_What you have to do_
List every line in this data where the string "option" occurs.

_Saved entries_
>>>>>
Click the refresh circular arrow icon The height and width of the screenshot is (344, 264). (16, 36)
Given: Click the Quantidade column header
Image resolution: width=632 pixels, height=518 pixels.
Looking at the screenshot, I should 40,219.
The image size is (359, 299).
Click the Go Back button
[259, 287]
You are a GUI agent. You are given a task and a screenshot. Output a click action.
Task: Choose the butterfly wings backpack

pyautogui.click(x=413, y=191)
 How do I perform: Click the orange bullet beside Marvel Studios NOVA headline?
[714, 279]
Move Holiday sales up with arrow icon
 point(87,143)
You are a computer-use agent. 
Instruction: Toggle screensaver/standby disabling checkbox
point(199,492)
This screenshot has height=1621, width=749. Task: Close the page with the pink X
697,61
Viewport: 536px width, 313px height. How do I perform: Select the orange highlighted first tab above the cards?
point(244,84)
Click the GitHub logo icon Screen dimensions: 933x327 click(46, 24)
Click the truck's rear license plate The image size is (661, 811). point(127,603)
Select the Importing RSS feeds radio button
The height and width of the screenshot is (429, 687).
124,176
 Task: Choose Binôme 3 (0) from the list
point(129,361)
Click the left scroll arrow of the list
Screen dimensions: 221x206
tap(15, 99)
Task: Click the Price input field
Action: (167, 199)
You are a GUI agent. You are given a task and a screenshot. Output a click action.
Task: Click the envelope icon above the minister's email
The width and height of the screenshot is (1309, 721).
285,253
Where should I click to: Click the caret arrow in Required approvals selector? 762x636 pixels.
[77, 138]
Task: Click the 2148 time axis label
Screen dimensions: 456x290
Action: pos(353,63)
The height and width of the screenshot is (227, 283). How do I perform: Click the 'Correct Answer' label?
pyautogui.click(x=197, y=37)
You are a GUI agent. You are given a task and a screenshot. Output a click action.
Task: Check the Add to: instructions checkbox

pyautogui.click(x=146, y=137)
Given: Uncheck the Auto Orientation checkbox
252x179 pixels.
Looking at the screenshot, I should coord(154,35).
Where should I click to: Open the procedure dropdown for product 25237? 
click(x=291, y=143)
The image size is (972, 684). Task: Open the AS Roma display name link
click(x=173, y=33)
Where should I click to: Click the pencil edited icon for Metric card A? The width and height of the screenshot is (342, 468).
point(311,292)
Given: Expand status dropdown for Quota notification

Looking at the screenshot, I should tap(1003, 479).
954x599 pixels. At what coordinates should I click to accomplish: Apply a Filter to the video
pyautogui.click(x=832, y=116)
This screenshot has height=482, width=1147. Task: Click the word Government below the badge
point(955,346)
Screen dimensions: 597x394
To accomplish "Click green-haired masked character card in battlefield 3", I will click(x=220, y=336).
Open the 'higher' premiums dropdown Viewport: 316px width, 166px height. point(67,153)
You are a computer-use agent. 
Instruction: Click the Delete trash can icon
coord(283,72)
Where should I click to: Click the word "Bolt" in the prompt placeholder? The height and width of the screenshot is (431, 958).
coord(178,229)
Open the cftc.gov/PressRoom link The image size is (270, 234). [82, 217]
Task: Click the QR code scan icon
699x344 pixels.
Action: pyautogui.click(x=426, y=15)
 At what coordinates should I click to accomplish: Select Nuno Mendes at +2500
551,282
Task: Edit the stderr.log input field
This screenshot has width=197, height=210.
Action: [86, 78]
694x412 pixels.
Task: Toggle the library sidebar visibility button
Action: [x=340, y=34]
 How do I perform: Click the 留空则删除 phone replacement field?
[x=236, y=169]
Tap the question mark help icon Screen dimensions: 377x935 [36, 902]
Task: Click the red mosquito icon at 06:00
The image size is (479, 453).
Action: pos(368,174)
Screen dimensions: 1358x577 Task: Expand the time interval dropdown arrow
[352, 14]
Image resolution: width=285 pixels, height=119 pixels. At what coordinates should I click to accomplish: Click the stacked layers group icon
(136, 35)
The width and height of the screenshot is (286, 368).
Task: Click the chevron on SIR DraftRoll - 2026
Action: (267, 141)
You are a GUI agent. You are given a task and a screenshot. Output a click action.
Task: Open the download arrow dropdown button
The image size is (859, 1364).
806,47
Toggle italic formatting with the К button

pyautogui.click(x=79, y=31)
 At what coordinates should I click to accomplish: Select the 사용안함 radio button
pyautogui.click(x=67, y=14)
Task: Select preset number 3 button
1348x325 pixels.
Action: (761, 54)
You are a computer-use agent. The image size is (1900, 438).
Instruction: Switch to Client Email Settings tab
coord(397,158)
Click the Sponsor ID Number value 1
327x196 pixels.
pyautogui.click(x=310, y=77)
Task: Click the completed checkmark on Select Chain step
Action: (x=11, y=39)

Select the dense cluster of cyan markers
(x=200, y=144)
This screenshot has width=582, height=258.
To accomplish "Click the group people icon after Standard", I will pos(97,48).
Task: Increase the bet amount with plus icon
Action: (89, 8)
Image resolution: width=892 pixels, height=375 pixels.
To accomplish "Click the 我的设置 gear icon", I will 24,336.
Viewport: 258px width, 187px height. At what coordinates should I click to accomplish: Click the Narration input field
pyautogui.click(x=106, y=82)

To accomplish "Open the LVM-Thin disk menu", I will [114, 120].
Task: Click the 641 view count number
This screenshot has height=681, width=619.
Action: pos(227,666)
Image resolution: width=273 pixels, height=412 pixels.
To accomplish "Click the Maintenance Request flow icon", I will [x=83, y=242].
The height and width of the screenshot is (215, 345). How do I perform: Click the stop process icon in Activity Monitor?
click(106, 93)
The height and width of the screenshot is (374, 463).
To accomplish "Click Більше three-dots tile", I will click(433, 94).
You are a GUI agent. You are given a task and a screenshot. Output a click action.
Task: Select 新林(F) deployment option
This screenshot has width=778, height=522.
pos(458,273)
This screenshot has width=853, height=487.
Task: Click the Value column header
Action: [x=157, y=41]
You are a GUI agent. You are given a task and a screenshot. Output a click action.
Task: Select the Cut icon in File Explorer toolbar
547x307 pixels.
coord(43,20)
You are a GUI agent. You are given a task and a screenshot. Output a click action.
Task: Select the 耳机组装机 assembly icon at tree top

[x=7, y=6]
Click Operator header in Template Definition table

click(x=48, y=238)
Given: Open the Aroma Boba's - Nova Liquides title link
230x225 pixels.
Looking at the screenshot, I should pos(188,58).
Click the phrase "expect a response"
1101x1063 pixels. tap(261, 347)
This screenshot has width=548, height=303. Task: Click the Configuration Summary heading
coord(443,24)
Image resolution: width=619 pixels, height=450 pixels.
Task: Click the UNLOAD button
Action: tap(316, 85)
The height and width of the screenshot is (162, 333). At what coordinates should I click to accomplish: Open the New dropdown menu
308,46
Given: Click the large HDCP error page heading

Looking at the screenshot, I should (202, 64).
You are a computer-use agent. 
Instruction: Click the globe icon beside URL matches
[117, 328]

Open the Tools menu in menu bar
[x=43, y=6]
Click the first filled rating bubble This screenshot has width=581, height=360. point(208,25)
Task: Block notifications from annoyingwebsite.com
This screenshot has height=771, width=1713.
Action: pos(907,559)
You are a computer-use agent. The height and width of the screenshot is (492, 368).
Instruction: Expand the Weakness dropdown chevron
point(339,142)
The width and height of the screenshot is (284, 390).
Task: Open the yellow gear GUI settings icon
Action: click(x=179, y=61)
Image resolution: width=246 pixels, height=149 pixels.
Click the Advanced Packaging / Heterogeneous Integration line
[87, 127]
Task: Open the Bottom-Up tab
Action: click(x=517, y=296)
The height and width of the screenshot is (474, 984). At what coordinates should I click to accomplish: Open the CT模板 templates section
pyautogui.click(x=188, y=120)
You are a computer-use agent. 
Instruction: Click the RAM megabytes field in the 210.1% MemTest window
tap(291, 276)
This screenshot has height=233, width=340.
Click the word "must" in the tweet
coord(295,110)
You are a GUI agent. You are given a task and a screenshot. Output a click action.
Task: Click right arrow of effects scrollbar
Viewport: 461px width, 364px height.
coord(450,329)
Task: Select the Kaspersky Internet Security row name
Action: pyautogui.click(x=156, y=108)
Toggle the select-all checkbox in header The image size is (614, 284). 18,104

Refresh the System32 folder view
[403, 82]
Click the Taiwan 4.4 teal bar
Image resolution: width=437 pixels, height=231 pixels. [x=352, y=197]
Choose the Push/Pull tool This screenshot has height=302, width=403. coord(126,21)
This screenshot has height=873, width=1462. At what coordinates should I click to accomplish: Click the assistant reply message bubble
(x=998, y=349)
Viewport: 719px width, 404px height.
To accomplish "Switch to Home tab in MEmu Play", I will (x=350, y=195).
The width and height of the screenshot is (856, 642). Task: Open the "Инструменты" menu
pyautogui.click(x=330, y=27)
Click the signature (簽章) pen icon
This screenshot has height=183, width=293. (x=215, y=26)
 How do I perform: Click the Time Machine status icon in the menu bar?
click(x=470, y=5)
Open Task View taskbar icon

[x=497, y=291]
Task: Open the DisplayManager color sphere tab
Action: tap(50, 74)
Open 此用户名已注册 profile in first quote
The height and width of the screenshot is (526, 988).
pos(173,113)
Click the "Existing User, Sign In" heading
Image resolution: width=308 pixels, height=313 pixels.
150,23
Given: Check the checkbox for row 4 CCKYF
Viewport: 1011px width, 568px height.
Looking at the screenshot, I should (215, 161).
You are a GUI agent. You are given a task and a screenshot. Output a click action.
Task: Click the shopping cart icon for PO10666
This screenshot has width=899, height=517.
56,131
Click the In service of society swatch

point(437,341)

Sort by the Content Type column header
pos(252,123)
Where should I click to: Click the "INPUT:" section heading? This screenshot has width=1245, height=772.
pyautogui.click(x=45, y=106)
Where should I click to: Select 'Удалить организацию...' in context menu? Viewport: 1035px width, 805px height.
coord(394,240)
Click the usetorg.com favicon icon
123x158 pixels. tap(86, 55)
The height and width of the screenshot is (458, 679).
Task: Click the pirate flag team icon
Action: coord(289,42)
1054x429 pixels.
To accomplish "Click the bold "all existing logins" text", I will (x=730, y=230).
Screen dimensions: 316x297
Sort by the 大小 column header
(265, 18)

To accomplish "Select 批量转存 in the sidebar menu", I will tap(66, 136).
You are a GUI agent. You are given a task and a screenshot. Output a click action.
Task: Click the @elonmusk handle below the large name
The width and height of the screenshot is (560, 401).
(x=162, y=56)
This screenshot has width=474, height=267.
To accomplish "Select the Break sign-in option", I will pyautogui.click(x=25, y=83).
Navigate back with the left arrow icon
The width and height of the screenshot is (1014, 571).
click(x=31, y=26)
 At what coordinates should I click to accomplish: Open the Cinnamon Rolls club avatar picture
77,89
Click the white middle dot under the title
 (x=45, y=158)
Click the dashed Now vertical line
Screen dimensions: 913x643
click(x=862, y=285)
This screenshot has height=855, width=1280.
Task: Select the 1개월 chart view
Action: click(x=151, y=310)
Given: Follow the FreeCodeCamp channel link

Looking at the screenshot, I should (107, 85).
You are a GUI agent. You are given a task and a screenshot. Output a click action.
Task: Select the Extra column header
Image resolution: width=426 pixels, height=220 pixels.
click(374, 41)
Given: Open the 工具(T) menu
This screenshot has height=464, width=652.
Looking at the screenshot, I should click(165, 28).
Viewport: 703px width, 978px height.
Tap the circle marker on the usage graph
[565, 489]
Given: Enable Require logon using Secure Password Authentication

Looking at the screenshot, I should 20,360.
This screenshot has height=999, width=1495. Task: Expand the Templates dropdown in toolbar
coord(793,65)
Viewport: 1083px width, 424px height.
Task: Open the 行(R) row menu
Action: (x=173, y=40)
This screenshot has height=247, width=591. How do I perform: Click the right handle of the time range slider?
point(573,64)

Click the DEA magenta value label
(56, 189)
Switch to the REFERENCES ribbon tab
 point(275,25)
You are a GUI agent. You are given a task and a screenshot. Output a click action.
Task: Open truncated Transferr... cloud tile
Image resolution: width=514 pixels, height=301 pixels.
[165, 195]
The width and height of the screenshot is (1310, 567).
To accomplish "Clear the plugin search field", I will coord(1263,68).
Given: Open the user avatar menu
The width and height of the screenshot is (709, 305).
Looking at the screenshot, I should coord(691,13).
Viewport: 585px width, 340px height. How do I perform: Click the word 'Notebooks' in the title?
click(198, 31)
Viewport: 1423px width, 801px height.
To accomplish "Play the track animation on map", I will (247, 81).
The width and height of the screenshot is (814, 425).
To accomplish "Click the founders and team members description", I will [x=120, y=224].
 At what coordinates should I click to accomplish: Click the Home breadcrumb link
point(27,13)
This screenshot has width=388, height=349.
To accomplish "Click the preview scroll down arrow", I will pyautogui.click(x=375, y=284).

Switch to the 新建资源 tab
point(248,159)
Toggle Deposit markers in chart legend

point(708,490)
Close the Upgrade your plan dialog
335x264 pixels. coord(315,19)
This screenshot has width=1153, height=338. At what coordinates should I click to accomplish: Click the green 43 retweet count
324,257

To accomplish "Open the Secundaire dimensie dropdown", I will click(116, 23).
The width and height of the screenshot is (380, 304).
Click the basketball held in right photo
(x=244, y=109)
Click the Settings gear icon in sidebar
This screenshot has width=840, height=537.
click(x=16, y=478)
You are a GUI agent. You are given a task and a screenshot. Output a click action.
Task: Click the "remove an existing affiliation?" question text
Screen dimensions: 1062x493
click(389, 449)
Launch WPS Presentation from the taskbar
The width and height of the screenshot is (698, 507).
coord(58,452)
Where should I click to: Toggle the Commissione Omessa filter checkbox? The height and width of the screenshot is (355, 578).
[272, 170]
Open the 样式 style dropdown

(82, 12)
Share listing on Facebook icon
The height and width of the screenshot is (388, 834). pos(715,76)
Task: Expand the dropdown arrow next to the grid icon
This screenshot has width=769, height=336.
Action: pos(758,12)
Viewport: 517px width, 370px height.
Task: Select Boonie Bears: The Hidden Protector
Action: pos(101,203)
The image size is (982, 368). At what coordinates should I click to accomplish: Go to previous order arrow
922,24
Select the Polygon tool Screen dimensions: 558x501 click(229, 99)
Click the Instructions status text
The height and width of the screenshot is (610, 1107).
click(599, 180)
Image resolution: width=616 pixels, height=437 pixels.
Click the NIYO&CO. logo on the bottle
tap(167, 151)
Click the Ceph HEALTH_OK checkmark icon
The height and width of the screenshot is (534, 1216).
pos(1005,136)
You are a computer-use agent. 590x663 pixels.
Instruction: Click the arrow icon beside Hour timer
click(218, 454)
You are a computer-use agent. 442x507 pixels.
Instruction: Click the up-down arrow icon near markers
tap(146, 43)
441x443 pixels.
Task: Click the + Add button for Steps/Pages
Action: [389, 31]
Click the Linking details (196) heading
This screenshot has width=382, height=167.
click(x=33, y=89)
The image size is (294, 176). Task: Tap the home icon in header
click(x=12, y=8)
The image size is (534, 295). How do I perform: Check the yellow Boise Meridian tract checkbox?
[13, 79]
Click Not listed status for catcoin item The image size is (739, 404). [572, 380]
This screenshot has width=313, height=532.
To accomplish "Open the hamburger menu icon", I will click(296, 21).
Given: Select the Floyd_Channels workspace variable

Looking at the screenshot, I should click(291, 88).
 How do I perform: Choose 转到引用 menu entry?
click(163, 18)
<<<<<
_Response for this exercise_
Task: Select 新林(F) deployment option
To accomplish "Select the Break sign-in option", I will pyautogui.click(x=25, y=83).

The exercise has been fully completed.